Factorise fully $$6y^{2}+12y$$

Answer

**step1** Understanding the Problem

The problem asks us to "factorize fully" the expression $$6y^{2}+12y$$. This means we need to find the greatest common factor (GCF) of the terms in the expression and then rewrite the expression as a product of this GCF and another expression.

**step2** Identifying the Terms and Their Components

The expression has two terms: $$6y^{2}$$ and $$12y$$.
For the term $$6y^{2}$$, the numerical part is 6 and the variable part is $$y^{2}$$. We can think of $$y^{2}$$ as $$y \times y$$.
For the term $$12y$$, the numerical part is 12 and the variable part is $$y$$.

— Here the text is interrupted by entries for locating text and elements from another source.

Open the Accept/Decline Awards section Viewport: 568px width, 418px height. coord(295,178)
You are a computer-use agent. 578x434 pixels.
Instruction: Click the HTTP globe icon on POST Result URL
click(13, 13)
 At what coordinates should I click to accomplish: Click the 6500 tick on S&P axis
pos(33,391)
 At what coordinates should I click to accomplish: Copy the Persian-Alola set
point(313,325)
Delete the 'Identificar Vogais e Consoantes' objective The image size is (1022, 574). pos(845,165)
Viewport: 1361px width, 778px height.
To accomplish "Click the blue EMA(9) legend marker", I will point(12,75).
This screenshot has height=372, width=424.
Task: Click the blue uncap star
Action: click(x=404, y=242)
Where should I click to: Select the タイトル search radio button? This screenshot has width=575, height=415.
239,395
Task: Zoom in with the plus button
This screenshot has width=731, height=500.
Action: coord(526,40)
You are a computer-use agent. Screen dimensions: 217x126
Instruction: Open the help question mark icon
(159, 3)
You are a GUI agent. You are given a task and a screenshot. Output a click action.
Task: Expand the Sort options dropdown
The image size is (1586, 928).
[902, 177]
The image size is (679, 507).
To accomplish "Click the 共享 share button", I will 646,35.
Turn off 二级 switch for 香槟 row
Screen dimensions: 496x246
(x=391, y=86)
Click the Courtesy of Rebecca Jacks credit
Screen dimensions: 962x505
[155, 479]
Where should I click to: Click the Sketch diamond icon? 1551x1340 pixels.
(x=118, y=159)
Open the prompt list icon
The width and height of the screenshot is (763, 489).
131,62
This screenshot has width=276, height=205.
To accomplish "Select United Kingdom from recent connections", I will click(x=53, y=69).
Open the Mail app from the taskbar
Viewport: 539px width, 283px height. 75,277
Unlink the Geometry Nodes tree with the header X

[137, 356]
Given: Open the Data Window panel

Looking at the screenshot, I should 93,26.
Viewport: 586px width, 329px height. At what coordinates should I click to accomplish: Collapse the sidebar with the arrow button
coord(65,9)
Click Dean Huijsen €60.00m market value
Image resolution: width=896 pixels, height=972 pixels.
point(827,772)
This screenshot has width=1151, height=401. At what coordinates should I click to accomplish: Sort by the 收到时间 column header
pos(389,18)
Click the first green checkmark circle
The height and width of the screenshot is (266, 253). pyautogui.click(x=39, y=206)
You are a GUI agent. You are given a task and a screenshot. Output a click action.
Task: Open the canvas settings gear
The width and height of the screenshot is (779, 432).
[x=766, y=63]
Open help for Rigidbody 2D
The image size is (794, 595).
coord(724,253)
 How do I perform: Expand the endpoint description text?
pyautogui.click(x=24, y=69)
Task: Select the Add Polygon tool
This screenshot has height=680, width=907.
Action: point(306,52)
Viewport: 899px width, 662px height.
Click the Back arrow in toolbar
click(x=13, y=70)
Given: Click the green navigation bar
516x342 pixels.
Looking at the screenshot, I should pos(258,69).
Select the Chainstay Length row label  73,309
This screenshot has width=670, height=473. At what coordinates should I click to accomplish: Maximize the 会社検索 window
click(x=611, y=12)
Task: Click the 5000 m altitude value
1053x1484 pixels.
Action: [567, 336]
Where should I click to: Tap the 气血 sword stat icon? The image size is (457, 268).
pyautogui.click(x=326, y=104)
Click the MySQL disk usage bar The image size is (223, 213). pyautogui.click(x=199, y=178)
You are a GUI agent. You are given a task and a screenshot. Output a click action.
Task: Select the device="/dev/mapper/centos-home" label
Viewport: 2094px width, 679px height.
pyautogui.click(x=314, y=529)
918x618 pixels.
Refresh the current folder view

**step3** Finding the Greatest Common Factor of the Numerical Parts

We need to find the greatest common factor (GCF) of the numbers 6 and 12.
Let's list the factors for each number:
Factors of 6: 1, 2, 3, 6
Factors of 12: 1, 2, 3, 4, 6, 12
The common factors are 1, 2, 3, and 6. The greatest among these is 6.

**step4** Finding the Greatest Common Factor of the Variable Parts

We need to find the greatest common factor (GCF) of $$y^{2}$$ and $$y$$.
$$y^{2}$$ means $$y \times y$$.
$$y$$ means $$y$$.
The common factor between $$y \times y$$ and $$y$$ is $$y$$. So, the GCF of the variable parts is $$y$$.

**step5** Combining to Find the Overall Greatest Common Factor

Now, we combine the GCF of the numerical parts (which is 6) and the GCF of the variable parts (which is $$y$$).
The overall greatest common factor (GCF) of the expression $$6y^{2}+12y$$ is $$6y$$.

**step6** Dividing Each Term by the GCF

We divide each term of the original expression by the GCF we found ($$6y$$).
For the first term, $$6y^{2}$$, divided by $$6y$$:
$$6y^{2} \div 6y = (6 \div 6) \times (y^{2} \div y) = 1 \times y = y$$.
For the second term, $$12y$$, divided by $$6y$$:
$$12y \div 6y = (12 \div 6) \times (y \div y) = 2 \times 1 = 2$$.

**step7** Writing the Fully Factorized Expression

Finally, we write the GCF ($$6y$$) multiplied by the sum of the results from the division in the previous step ($$y$$ and $$2$$).
The fully factorized expression is $$6y(y + 2)$$.